Question

Find A and B if $$ sin\left(A+2B\right)=\frac{\sqrt{3}}{2}$$ and $$ cos\left(A+4B\right)=0$$ where A and B are acute angles.

Answer

**step1** Analyzing the first equation

The first equation given is $$ sin\left(A+2B\right)=\frac{\sqrt{3}}{2}$$.
We know that the sine function equals $$\frac{\sqrt{3}}{2}$$ for angles of $$60^\circ$$ and $$120^\circ$$ within the range of $$0^\circ$$ to $$180^\circ$$.
Since A and B are stated to be acute angles, this means $$0^\circ < A < 90^\circ$$ and $$0^\circ < B < 90^\circ$$.
From these conditions, the sum $$A+2B$$ must be greater than $$0^\circ + 2(0^\circ) = 0^\circ$$ and less than $$90^\circ + 2(90^\circ) = 270^\circ$$.
Therefore, both $$60^\circ$$ and $$120^\circ$$ are possible values for $$A+2B$$:
Possibility 1a: $$ A+2B = 60^\circ $$
Possibility 1b: $$ A+2B = 120^\circ $$

**step2** Analyzing the second equation

The second equation given is $$ cos\left(A+4B\right)=0$$.
We know that the cosine function equals $$0$$ for angles of $$90^\circ$$ and $$270^\circ$$ within the range of $$0^\circ$$ to $$360^\circ$$.

# Stored data
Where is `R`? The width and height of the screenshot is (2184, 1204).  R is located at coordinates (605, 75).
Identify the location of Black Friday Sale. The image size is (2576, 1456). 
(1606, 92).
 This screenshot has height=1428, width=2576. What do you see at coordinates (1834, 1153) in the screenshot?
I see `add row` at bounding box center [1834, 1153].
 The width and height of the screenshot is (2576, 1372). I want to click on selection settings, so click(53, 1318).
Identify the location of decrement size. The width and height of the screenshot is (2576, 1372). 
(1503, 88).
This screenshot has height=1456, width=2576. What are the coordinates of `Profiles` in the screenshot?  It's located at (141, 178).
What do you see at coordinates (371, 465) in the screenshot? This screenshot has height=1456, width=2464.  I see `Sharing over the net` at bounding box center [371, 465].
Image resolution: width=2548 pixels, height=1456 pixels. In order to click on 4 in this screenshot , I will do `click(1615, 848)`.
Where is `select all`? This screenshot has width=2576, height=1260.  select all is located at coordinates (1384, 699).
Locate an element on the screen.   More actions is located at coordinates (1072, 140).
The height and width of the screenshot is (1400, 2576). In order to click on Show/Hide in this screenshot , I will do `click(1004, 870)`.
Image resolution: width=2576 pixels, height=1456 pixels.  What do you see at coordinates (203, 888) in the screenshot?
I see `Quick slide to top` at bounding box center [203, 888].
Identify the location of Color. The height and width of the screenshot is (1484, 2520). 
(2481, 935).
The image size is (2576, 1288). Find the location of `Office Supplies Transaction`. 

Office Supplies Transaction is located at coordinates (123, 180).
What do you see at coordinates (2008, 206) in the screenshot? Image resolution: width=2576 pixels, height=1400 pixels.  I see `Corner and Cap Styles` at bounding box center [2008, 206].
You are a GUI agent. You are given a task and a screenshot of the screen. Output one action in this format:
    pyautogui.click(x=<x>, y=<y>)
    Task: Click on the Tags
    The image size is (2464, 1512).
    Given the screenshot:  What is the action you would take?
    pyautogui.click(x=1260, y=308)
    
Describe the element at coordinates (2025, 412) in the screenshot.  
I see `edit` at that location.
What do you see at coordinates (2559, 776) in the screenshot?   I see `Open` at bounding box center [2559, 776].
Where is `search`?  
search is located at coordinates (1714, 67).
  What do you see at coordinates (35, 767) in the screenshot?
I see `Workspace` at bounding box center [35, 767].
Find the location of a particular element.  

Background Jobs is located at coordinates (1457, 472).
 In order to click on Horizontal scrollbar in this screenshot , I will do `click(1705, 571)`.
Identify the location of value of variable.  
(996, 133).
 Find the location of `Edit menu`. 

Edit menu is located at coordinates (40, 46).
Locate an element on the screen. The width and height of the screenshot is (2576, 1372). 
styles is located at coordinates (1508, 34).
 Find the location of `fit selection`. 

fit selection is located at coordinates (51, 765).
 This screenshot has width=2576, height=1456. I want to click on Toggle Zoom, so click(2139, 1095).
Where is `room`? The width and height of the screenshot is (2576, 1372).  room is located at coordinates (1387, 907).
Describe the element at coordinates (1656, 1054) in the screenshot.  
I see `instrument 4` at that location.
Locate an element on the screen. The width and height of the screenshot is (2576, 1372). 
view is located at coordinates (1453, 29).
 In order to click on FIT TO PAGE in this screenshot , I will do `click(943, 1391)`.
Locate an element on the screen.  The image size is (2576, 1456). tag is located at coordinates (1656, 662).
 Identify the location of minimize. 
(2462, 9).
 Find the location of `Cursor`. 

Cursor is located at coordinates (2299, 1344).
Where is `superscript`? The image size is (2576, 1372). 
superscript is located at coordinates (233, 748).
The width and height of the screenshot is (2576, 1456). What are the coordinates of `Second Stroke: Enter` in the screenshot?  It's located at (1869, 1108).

# Requirements
Continue the worked solution for finding the acute angles A and B from the point where the passage stops.

# Task answer
Given that A and B are acute angles, $$0^\circ < A < 90^\circ$$ and $$0^\circ < B < 90^\circ$$.
From these conditions, the sum $$A+4B$$ must be greater than $$0^\circ + 4(0^\circ) = 0^\circ$$ and less than $$90^\circ + 4(90^\circ) = 90^\circ + 360^\circ = 450^\circ$$.
Therefore, both $$90^\circ$$ and $$270^\circ$$ are possible values for $$A+4B$$:
Possibility 2a: $$ A+4B = 90^\circ $$
Possibility 2b: $$ A+4B = 270^\circ $$

Question1.step3 (Solving Case 1: (A+2B = 60°) and (A+4B = 90°))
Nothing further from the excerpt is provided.